* [Entries provided]:

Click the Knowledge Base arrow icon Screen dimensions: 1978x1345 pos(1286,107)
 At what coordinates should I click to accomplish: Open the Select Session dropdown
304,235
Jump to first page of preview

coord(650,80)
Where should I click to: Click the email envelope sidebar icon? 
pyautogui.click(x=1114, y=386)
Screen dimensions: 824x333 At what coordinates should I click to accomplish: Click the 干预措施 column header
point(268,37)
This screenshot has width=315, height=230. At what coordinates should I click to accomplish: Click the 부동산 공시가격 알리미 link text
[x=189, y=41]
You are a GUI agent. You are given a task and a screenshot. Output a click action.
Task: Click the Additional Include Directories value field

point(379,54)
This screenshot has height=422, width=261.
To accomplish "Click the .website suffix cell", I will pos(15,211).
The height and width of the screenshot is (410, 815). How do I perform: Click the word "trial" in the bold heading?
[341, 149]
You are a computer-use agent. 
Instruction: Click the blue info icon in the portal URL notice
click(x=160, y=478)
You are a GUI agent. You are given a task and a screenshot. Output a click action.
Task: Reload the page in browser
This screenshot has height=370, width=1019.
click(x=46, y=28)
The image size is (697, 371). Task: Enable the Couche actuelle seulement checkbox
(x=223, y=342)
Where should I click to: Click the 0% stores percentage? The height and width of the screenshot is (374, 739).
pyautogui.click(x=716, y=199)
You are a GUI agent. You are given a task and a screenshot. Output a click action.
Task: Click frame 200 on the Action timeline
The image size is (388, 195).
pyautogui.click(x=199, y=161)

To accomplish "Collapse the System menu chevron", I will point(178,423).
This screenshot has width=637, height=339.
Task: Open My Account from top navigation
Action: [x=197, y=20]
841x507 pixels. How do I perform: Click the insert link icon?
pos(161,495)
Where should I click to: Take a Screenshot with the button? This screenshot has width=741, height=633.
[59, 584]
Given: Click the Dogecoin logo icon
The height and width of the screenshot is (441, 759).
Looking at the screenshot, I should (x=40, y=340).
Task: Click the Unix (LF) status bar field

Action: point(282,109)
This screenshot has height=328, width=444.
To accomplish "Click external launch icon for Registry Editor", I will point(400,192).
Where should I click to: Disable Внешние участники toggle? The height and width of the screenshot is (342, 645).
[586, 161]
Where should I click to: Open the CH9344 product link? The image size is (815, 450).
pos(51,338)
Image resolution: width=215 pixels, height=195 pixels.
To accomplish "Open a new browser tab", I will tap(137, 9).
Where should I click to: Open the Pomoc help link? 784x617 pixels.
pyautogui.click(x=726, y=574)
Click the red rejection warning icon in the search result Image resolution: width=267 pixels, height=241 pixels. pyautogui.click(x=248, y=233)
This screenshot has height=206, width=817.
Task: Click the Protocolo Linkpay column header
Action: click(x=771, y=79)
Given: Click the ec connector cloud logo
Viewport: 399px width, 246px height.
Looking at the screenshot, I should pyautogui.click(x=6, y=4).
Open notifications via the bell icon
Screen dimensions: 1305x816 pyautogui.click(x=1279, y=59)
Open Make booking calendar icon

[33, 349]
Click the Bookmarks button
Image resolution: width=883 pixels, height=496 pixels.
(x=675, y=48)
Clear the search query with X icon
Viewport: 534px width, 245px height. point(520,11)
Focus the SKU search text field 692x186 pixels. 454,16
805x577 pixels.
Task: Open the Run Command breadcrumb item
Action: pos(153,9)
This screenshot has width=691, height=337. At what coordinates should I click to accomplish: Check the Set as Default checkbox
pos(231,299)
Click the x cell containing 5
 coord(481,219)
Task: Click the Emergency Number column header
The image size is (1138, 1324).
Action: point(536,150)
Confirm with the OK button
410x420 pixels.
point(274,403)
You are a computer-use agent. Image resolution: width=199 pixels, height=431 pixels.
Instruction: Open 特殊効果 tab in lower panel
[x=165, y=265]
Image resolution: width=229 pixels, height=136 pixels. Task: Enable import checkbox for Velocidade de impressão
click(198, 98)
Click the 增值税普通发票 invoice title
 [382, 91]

* [Your instructions]: Reproduce the data exactly, character for character.

* [Answer space]:
Click the Knowledge Base arrow icon Screen dimensions: 1978x1345 pos(1286,107)
 At what coordinates should I click to accomplish: Open the Select Session dropdown
304,235
Jump to first page of preview

coord(650,80)
Where should I click to: Click the email envelope sidebar icon? 
pyautogui.click(x=1114, y=386)
Screen dimensions: 824x333 At what coordinates should I click to accomplish: Click the 干预措施 column header
point(268,37)
This screenshot has width=315, height=230. At what coordinates should I click to accomplish: Click the 부동산 공시가격 알리미 link text
[x=189, y=41]
You are a GUI agent. You are given a task and a screenshot. Output a click action.
Task: Click the Additional Include Directories value field

point(379,54)
This screenshot has height=422, width=261.
To accomplish "Click the .website suffix cell", I will pos(15,211).
The height and width of the screenshot is (410, 815). How do I perform: Click the word "trial" in the bold heading?
[341, 149]
You are a computer-use agent. 
Instruction: Click the blue info icon in the portal URL notice
click(x=160, y=478)
You are a GUI agent. You are given a task and a screenshot. Output a click action.
Task: Reload the page in browser
This screenshot has height=370, width=1019.
click(x=46, y=28)
The image size is (697, 371). Task: Enable the Couche actuelle seulement checkbox
(x=223, y=342)
Where should I click to: Click the 0% stores percentage? The height and width of the screenshot is (374, 739).
pyautogui.click(x=716, y=199)
You are a GUI agent. You are given a task and a screenshot. Output a click action.
Task: Click frame 200 on the Action timeline
The image size is (388, 195).
pyautogui.click(x=199, y=161)

To accomplish "Collapse the System menu chevron", I will point(178,423).
This screenshot has width=637, height=339.
Task: Open My Account from top navigation
Action: [x=197, y=20]
841x507 pixels. How do I perform: Click the insert link icon?
pos(161,495)
Where should I click to: Take a Screenshot with the button? This screenshot has width=741, height=633.
[59, 584]
Given: Click the Dogecoin logo icon
The height and width of the screenshot is (441, 759).
Looking at the screenshot, I should (x=40, y=340).
Task: Click the Unix (LF) status bar field

Action: point(282,109)
This screenshot has height=328, width=444.
To accomplish "Click external launch icon for Registry Editor", I will point(400,192).
Where should I click to: Disable Внешние участники toggle? The height and width of the screenshot is (342, 645).
[586, 161]
Where should I click to: Open the CH9344 product link? The image size is (815, 450).
pos(51,338)
Image resolution: width=215 pixels, height=195 pixels.
To accomplish "Open a new browser tab", I will tap(137, 9).
Where should I click to: Open the Pomoc help link? 784x617 pixels.
pyautogui.click(x=726, y=574)
Click the red rejection warning icon in the search result Image resolution: width=267 pixels, height=241 pixels. pyautogui.click(x=248, y=233)
This screenshot has height=206, width=817.
Task: Click the Protocolo Linkpay column header
Action: click(x=771, y=79)
Given: Click the ec connector cloud logo
Viewport: 399px width, 246px height.
Looking at the screenshot, I should pyautogui.click(x=6, y=4).
Open notifications via the bell icon
Screen dimensions: 1305x816 pyautogui.click(x=1279, y=59)
Open Make booking calendar icon

[33, 349]
Click the Bookmarks button
Image resolution: width=883 pixels, height=496 pixels.
(x=675, y=48)
Clear the search query with X icon
Viewport: 534px width, 245px height. point(520,11)
Focus the SKU search text field 692x186 pixels. 454,16
805x577 pixels.
Task: Open the Run Command breadcrumb item
Action: pos(153,9)
This screenshot has width=691, height=337. At what coordinates should I click to accomplish: Check the Set as Default checkbox
pos(231,299)
Click the x cell containing 5
 coord(481,219)
Task: Click the Emergency Number column header
The image size is (1138, 1324).
Action: point(536,150)
Confirm with the OK button
410x420 pixels.
point(274,403)
You are a computer-use agent. Image resolution: width=199 pixels, height=431 pixels.
Instruction: Open 特殊効果 tab in lower panel
[x=165, y=265]
Image resolution: width=229 pixels, height=136 pixels. Task: Enable import checkbox for Velocidade de impressão
click(198, 98)
Click the 增值税普通发票 invoice title
 [382, 91]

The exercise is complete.